Originally Authored at TheFederalist.com

A recent proposal by a group of “progressive” congressional staffers demanding a 32-hour workweek for Congress drew some interesting responses on Twitter: “LOL read the room guys” and “Why not be bold and ask for a 0-hour work week?” And those were just the responses from Democrats.

The letter was formally withdrawn the day after the staffers released it to bipartisan criticism, but it’s still worth analyzing the proposal’s origins. This incident reveals yet again how leftist elites live in their own bubble and don’t understand the “real world” around them. It reinforces November’s election results and why Democrats face significant problems with working-class voters as the party gets further and further out of touch.

More and Less Than Meets the Eye

On the one hand, the letter the Congressional Progressive Staff Association sent to party leaders in the House and Senate seems more innocuous than the headlines, and snark, it generated. The association asked for Washington-based staff to work fewer hours when Congress is in recess, and for constituency-based staff to work fewer hours when members of Congress are in Washington.

I won’t speak for constituency offices, but as a practical matter, many, if not most, Washington offices already operate on these principles. Many congressional staff make themselves scarce when Congress is out of session. Even before pandemic-era work-from-home habits, Capitol Hill office buildings often resembled ghost towns during recess periods. While all staff aren’t so lucky, most of the offices I worked for on the Hill were generally flexible about working hours and even let me work from home as I recovered following surgery.

On the other hand, it takes a special degree of chutzpah to issue demands to one’s superiors about how a congressional office should run — particularly when those superiors, unlike staff, have the blessing of voters in their constituencies. As one of my bosses used to tell me (and not in a hostile manner), “If you don’t like the working conditions, don’t take the check.” Heck, if staff don’t like the way their office is run, they have another option beyond simply going elsewhere: They can put their money where their mouth is and run for Congress themselves.

Therein lies the problem for the leftist staffers: They believe they have a God-given right to a 32-hour workweek, just like they believe they have a right to attend their “dream college” free of charge, and so many other things besides. Being coddled within left-wing institutions, with their education paid for by Joe Biden’s student “loan forgiveness,” allows them to believe in and demand “rights” that are not theirs to ask for. For a group of individuals that likes to talk about “checking one’s privilege,” they should look in the mirror.

Out-of-Touch Elites

That gets to the other point Rep. Ritchie Torres, D-N.Y., made in the tweet mockingly referring to a zero-hour workweek: “I wonder how blue-collar Americans would feel about white-collar workers demanding a 32-hour work week.” He continued that point in a follow-up tweet where he asked a similar question: “Why would you want to work less than the very working people who elected your employers?”
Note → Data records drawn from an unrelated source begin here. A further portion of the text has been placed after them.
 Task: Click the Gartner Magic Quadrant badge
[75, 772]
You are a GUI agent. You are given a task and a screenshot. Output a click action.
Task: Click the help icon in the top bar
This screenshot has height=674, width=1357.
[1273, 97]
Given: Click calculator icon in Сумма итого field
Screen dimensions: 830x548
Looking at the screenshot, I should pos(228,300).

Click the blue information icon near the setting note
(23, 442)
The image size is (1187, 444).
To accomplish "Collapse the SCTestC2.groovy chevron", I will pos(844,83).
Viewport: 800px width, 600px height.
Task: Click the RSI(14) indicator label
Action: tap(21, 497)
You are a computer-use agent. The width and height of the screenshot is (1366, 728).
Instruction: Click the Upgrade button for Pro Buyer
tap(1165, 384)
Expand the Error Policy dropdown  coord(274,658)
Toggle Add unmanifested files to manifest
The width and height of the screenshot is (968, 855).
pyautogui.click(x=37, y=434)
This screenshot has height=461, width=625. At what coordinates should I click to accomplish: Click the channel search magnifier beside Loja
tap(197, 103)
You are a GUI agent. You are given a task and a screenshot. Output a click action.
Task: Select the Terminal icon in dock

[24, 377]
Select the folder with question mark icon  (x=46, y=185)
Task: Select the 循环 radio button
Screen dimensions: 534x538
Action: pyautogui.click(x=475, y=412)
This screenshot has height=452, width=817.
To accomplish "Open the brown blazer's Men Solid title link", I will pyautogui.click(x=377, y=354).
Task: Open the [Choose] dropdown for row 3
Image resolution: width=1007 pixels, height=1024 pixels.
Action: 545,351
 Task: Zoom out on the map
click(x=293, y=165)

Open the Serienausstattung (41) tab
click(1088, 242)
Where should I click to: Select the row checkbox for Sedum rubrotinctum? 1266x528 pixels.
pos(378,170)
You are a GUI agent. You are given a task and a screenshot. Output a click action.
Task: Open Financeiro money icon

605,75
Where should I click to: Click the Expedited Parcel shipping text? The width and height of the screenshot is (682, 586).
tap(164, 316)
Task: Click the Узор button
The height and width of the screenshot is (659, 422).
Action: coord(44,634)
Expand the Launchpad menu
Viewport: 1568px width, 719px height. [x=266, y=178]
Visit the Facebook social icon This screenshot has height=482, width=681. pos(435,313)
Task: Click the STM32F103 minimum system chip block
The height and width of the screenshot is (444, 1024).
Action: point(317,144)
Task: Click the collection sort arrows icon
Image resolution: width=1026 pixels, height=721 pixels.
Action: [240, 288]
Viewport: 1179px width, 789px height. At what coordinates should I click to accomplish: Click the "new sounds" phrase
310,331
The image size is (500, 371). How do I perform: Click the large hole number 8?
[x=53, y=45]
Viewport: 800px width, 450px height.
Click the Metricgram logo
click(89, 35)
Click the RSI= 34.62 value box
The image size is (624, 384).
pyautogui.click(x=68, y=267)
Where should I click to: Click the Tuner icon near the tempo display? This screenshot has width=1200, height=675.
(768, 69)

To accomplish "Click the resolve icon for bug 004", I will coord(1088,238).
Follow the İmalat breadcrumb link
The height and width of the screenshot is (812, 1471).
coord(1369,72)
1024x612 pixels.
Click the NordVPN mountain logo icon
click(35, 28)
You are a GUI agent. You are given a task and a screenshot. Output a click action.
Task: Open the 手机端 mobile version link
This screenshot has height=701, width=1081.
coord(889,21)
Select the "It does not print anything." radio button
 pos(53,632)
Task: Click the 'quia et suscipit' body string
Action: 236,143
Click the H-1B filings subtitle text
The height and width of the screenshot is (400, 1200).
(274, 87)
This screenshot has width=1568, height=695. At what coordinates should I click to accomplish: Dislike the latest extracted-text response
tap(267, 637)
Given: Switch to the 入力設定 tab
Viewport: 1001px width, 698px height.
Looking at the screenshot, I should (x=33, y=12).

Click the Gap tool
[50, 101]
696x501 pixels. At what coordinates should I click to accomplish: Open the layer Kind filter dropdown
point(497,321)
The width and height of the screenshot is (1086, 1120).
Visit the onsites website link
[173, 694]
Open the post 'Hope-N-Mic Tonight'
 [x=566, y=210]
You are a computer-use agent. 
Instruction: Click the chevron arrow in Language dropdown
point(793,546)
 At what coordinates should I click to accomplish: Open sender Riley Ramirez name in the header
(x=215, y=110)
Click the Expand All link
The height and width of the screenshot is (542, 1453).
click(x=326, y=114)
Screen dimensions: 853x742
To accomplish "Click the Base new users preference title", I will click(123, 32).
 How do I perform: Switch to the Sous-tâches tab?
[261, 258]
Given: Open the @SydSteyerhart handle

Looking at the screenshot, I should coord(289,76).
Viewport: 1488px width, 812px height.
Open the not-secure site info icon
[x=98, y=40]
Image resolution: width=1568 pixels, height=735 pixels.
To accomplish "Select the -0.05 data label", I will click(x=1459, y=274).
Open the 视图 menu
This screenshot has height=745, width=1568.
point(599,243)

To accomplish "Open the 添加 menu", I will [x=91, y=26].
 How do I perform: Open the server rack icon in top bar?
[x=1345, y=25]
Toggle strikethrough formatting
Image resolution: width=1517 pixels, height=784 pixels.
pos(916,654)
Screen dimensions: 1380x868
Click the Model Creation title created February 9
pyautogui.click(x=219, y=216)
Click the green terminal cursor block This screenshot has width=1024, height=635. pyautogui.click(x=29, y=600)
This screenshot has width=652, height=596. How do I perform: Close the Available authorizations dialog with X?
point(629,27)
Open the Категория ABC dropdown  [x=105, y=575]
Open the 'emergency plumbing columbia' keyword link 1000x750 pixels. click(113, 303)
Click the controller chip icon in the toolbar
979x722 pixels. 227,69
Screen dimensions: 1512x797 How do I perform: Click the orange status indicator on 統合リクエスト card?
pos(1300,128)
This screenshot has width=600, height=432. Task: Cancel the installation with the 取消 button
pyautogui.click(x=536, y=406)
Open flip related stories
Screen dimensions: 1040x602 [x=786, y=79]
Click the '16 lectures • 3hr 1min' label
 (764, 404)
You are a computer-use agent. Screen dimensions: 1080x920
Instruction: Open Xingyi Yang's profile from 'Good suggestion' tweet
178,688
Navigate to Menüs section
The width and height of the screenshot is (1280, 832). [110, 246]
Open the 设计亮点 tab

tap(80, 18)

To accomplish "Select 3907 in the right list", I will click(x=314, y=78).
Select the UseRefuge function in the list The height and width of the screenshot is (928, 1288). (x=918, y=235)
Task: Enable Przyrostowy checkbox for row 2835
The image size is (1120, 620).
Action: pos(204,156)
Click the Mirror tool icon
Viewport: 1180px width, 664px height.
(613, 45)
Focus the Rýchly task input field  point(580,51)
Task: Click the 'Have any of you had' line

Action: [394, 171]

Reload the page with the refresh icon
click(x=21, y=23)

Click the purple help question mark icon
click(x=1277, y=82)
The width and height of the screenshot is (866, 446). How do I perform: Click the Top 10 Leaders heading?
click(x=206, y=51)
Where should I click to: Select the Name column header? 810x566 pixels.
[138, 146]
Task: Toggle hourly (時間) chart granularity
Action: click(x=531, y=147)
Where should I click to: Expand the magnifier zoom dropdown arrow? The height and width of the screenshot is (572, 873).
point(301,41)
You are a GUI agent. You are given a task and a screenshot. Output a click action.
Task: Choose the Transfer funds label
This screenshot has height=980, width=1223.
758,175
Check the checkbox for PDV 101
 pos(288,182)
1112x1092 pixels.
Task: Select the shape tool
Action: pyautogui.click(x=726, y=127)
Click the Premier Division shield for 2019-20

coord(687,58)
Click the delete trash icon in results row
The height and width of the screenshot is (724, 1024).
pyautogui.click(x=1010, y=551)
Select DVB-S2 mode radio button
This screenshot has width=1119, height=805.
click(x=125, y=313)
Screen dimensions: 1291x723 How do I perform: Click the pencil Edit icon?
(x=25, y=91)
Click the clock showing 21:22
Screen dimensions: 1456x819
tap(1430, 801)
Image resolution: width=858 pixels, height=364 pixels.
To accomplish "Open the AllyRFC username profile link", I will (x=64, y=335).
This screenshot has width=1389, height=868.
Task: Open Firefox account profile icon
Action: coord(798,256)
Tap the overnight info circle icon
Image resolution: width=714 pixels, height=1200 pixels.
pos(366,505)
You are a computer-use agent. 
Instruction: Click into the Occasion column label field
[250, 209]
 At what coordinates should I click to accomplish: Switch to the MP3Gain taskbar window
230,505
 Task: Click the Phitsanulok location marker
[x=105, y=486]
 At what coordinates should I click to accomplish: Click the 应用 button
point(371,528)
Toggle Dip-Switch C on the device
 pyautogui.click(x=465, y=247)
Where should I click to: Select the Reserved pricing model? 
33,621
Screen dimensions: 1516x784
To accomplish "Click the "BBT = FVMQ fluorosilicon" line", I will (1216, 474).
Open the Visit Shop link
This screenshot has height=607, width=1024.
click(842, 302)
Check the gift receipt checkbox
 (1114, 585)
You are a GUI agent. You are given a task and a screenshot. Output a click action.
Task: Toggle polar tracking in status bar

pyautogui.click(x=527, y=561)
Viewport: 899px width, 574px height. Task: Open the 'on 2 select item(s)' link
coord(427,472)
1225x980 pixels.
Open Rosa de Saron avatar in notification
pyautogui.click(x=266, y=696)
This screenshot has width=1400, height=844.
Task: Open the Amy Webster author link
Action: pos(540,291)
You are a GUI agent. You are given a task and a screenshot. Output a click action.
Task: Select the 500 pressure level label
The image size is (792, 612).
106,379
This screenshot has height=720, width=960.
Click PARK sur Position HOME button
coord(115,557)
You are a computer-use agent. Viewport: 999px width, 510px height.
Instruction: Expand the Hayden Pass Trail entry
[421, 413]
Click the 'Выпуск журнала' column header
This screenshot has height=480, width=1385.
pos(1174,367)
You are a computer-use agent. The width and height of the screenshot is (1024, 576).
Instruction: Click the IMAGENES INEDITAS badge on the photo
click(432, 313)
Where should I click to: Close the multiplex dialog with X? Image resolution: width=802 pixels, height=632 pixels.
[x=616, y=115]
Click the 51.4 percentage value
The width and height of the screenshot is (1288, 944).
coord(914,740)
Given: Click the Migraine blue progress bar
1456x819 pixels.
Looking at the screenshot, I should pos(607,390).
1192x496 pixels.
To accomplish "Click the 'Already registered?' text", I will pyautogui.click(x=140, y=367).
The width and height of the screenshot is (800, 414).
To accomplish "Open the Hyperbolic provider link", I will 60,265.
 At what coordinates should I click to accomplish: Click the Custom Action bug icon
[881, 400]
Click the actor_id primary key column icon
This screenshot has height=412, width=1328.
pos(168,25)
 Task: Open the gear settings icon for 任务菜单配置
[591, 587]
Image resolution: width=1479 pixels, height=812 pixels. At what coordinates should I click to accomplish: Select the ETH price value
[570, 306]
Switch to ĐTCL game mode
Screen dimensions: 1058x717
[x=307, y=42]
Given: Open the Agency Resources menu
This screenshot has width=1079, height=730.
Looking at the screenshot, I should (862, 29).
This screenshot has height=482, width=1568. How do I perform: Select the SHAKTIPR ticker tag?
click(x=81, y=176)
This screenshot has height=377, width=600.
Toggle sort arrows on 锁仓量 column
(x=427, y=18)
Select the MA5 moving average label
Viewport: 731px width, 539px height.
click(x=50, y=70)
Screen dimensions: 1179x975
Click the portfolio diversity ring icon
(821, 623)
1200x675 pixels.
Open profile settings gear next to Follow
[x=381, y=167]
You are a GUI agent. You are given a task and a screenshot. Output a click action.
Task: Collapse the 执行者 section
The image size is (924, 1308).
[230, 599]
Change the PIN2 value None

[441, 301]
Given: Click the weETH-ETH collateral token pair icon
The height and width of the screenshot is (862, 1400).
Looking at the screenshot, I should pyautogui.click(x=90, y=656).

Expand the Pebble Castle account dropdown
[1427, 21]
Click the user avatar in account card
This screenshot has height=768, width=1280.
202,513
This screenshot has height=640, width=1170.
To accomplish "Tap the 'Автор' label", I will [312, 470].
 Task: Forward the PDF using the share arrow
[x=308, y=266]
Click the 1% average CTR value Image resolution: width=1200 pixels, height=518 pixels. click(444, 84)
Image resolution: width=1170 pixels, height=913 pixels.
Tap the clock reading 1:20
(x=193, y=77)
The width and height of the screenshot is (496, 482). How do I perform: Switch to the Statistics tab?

Torres’ questions — and the fact that he had to ask them publicly — get to the heart of one of his party’s political problems. Very few Democrat leaders think about or prioritize the needs of the working class because they are so removed from them.

Think about it: Even the most junior staff assistant in a Washington, D.C., congressional office likely has a college education — still the exception, not the norm, among the American people as a whole. They sit in climate-controlled comfort at a desk all day — again, not the norm for many Americans. And if you asked them about the difference between people who shower in the morning compared to people who shower in the evening, they would probably look at you like you were from Mars.

Perhaps the congressional staffers demanding a 32-hour week should get it — performing manual labor on a factory floor, working as an overnight janitor, or milking cows at 5 a.m. After a 32-hour week performing those tasks, I’m guessing they would prefer 64 hours behind a desk in an air-conditioned office. They might also spend less time asking for things they have no right to demand and more time focusing on the needs of people who have spent the past four years struggling to make ends meet.